A: It is clear that the world faces a number of challenges. It is better I believe if our approach is coordinated and united when facing global threats. We must take a common stance where possible on these issues. The Commonwealth must empower its member states so that they can take the strategic measures they need at this time to avoid a global recession. This is the level at which this problem must be addressed.
Q: The Gambia is set to host the Organization of the Islamic Summit meeting perhaps as soon as next year.
A: This will be a chance to show Gambia, the smiling cost of Africa, to the world. As I believe this event will receive attention from beyond the OIC member states. More importantly I think the development projects we are taking in this country ahead of this geopolitical summit will collectively advance the standard of living, create new employment opportunities, as well as enhance our regional economic competitiveness. We have already created a regionally important conference center which will host this event.

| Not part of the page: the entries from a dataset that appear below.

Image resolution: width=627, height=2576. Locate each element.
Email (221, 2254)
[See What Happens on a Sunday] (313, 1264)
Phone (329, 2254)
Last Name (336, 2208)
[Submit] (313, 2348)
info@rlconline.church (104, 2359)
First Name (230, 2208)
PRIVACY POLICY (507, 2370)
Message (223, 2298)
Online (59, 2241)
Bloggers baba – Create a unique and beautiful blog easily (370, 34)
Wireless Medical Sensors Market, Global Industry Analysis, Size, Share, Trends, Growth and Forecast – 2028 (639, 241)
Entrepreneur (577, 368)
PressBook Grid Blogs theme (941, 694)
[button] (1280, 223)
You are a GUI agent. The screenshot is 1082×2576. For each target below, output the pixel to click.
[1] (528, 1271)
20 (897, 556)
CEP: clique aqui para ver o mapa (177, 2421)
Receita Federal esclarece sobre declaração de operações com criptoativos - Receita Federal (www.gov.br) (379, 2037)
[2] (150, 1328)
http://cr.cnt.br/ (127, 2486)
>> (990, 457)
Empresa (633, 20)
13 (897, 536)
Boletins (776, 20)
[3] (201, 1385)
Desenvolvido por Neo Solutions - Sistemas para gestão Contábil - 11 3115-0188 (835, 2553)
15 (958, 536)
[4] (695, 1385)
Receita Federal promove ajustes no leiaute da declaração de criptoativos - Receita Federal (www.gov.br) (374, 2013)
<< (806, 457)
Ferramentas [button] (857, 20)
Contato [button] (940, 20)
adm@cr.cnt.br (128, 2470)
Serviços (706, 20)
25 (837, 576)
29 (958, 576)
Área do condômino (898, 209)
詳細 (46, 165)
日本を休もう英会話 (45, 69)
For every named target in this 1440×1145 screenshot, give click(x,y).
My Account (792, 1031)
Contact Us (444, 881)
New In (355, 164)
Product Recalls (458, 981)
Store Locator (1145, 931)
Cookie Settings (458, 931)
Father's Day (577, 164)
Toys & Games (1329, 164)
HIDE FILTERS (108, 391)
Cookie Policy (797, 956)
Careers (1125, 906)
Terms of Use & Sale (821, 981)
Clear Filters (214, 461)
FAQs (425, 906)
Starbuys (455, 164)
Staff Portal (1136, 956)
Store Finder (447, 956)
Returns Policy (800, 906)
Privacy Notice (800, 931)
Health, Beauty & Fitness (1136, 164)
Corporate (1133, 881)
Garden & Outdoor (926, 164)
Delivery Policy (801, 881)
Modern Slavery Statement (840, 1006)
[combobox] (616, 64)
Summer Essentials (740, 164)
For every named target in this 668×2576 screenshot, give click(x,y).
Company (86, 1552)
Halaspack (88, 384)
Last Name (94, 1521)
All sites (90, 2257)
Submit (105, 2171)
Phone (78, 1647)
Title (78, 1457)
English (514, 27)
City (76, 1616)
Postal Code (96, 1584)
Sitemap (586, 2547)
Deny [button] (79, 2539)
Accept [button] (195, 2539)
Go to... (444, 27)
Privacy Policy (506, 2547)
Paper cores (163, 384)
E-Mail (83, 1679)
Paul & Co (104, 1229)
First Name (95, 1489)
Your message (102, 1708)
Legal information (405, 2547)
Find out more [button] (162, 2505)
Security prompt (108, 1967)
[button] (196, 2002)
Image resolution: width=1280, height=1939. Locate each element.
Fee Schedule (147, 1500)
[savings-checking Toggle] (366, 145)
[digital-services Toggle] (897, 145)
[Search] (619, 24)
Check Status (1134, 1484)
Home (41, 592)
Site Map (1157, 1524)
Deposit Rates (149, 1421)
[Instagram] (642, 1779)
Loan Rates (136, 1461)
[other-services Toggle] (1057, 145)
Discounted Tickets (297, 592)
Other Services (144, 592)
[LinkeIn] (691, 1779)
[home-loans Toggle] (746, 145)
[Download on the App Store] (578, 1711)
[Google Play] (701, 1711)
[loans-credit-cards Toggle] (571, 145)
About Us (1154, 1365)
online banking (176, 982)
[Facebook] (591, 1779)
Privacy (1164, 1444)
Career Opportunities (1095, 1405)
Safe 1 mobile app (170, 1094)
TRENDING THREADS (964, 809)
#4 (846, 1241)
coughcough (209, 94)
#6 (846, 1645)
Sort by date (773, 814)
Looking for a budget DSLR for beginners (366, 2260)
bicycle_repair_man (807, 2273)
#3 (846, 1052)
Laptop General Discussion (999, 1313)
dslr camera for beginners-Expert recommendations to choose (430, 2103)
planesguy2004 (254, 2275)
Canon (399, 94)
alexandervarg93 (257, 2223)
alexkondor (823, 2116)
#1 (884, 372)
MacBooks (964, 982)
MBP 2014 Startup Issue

More infrastructure projects are underway from transportation to a new five-star hotel to be used by the diplomatic delegations during the summit and tourists after. My home district is home to some of Gambia’s best hotels but, we need more across the country. These are the changes from the summit which will meaningfully impact the lives of Gambians.
Q: Currently a number of European countries are looking to invest in natural gas and oil resources from Africa in light of the war in Ukraine. For the United Kingdom the emphasis appears to be for now on clear energy. However, such projects regardless of their focus will take years to develop. How do you see this shift from the Gambian perspective ?
A: This would have been the best opportunity the Gambia has had, if we had previously explored the petroleum that is said to be available here. Under the former regime there was a half-hearted effort to explore some of these resources with an oil company from the Philippines. These projects were not developed and the people suffered.
The rise in prices is impacting the ordinary consumer here in Gambia. Already the price of gas is scaling up to an extent that many won't be able to sustain using vehicles to run errands. These prices impact those taking collective transportation services as well.
But again, I think this is a positive development and good step if Europe is now hoping to depend more on Africa for the purchase of natural gas from West Africa and across the continent.